## start ENTRIES

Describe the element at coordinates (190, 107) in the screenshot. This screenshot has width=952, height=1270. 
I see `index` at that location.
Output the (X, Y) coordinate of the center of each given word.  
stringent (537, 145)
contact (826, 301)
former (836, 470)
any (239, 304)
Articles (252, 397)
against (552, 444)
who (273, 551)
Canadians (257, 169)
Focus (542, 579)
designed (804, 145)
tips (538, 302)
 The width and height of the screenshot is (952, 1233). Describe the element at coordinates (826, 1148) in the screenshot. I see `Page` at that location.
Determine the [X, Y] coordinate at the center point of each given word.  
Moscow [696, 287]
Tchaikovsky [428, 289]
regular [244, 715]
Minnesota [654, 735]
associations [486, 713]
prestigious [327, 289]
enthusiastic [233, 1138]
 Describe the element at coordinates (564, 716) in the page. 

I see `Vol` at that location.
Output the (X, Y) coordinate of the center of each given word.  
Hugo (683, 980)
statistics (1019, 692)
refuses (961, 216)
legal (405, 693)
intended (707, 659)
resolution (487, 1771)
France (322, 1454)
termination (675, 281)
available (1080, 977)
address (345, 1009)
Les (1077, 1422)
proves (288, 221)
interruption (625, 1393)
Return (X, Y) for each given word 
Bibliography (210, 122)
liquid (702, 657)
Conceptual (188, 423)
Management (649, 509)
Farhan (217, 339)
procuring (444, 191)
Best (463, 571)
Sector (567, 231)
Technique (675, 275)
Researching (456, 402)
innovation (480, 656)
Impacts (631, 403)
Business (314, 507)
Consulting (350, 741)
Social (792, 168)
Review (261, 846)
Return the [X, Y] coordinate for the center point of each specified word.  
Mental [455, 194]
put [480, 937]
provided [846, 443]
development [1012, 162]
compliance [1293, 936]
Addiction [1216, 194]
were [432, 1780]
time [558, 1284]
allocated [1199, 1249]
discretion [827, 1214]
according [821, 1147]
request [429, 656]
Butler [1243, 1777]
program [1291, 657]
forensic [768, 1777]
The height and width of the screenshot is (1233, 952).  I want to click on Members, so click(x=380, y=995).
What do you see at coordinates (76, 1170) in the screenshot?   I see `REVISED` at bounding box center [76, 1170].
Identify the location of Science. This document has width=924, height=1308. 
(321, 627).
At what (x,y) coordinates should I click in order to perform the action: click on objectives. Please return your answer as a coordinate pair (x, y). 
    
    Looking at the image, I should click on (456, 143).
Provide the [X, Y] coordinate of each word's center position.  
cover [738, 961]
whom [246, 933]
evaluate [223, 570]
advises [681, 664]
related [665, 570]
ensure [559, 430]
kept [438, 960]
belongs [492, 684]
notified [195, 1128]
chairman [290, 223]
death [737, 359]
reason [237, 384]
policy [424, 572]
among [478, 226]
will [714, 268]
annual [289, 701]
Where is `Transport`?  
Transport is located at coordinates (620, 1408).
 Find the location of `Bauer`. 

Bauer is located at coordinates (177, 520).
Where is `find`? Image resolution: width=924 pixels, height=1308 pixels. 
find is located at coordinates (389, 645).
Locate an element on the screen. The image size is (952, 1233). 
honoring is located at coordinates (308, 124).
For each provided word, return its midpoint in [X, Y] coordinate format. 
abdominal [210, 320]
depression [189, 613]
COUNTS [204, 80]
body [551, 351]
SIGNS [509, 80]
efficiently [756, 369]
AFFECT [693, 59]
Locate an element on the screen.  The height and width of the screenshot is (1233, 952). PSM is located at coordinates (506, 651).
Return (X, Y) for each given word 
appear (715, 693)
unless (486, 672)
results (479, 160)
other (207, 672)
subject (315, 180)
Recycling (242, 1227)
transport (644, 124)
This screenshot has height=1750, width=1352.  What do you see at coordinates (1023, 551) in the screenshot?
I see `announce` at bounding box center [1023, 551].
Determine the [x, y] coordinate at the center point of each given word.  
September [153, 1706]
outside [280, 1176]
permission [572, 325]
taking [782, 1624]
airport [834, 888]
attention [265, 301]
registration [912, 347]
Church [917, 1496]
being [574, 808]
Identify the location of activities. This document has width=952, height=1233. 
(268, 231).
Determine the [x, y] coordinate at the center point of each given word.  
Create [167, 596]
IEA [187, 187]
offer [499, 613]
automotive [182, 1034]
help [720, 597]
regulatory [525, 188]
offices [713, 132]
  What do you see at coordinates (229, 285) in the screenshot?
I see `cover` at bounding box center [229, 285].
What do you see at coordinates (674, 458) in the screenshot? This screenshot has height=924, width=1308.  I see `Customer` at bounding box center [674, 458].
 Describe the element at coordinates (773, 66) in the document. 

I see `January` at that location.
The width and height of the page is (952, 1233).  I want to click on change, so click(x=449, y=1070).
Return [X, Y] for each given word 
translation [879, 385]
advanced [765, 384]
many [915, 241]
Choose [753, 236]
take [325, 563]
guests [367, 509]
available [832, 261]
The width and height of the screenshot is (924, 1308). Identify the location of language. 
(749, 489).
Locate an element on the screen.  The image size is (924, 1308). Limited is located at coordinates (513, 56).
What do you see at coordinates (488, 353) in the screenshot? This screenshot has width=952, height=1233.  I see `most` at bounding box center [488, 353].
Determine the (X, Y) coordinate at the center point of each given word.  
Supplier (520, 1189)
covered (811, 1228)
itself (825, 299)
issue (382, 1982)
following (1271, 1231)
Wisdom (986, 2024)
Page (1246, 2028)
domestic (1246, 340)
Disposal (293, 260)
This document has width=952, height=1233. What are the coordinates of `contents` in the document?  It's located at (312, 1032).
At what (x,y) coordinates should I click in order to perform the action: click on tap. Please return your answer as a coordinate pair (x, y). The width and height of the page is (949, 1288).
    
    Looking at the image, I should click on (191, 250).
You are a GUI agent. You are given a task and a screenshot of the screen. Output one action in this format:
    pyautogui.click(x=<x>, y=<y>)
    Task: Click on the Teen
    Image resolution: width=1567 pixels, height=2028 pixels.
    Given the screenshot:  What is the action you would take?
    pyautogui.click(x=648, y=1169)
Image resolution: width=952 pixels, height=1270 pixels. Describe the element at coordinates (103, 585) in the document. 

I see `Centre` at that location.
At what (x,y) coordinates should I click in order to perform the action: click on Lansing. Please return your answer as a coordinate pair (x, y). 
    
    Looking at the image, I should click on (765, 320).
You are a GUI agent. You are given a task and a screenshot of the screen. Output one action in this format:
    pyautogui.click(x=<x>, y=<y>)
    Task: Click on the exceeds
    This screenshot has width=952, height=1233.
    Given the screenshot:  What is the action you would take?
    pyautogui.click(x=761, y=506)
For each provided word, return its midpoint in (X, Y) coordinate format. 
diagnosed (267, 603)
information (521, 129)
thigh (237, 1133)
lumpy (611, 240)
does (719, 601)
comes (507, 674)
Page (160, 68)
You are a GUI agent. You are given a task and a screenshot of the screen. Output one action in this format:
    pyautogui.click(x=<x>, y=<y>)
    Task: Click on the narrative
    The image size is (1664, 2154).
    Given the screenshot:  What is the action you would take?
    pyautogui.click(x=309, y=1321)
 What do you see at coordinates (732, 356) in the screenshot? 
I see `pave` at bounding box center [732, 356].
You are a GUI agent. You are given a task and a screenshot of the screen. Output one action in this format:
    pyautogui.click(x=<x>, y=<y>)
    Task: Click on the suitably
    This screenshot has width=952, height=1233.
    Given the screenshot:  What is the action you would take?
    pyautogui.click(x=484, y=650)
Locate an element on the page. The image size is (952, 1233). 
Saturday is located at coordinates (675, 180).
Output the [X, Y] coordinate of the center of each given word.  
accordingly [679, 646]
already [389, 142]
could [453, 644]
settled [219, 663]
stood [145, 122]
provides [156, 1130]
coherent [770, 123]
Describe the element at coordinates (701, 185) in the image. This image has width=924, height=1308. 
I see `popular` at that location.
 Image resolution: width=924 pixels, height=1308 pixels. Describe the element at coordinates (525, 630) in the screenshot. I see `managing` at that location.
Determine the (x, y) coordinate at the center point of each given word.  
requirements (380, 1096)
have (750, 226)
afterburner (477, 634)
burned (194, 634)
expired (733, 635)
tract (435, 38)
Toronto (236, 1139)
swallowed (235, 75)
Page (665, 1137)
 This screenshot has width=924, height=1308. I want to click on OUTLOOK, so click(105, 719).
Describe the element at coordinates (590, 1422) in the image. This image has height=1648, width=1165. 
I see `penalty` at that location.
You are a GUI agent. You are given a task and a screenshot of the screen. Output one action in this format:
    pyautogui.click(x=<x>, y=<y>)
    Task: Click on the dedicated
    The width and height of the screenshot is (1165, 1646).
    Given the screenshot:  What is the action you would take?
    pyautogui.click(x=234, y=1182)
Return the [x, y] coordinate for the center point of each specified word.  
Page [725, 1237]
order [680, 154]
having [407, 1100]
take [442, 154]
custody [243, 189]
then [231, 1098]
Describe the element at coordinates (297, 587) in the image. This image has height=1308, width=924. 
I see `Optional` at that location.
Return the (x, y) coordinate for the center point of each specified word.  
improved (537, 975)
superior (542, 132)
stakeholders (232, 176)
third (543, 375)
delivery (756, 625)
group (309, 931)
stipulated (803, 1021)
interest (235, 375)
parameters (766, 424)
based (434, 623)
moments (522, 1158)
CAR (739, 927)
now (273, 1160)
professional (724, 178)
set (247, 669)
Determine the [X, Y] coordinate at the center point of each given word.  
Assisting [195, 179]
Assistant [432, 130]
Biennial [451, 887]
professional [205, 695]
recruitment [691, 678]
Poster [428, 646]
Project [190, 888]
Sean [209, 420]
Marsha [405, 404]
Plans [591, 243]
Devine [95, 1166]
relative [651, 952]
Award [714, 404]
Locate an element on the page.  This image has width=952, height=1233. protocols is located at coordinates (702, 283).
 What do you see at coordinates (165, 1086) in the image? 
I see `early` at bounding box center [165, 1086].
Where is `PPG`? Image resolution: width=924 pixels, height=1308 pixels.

## end ENTRIES

WORK TO COMPLETE: Rewrite the lines of data from the one containing "Les (1077, 1422)" through the one containing "forensic [768, 1777]", both included, keeping the request lines as well. Multiply every coordinate in the answers by 1.9 and round each to the nearest whole number, with halves rounded up.

ANSWER TO THIS PROBLEM:
Les (2046, 2702)
proves (547, 420)
interruption (1188, 2647)
Return (X, Y) for each given word 
Bibliography (399, 232)
liquid (1334, 1248)
Conceptual (357, 804)
Management (1233, 967)
Farhan (412, 644)
procuring (844, 363)
Best (880, 1085)
Sector (1077, 439)
Technique (1283, 523)
Researching (866, 764)
innovation (912, 1246)
Impacts (1199, 766)
Business (597, 963)
Consulting (665, 1408)
Social (1505, 319)
Review (496, 1607)
Return the [X, Y] coordinate for the center point of each specified word.  
Mental [865, 369]
put [912, 1780]
provided [1607, 842]
development [1923, 308]
compliance [2457, 1778]
Addiction [2310, 369]
were [821, 3382]
time [1060, 2440]
allocated [2278, 2373]
discretion [1571, 2307]
according [1560, 2179]
request [815, 1246]
Butler [2362, 3376]
program [2453, 1248]
forensic [1459, 3376]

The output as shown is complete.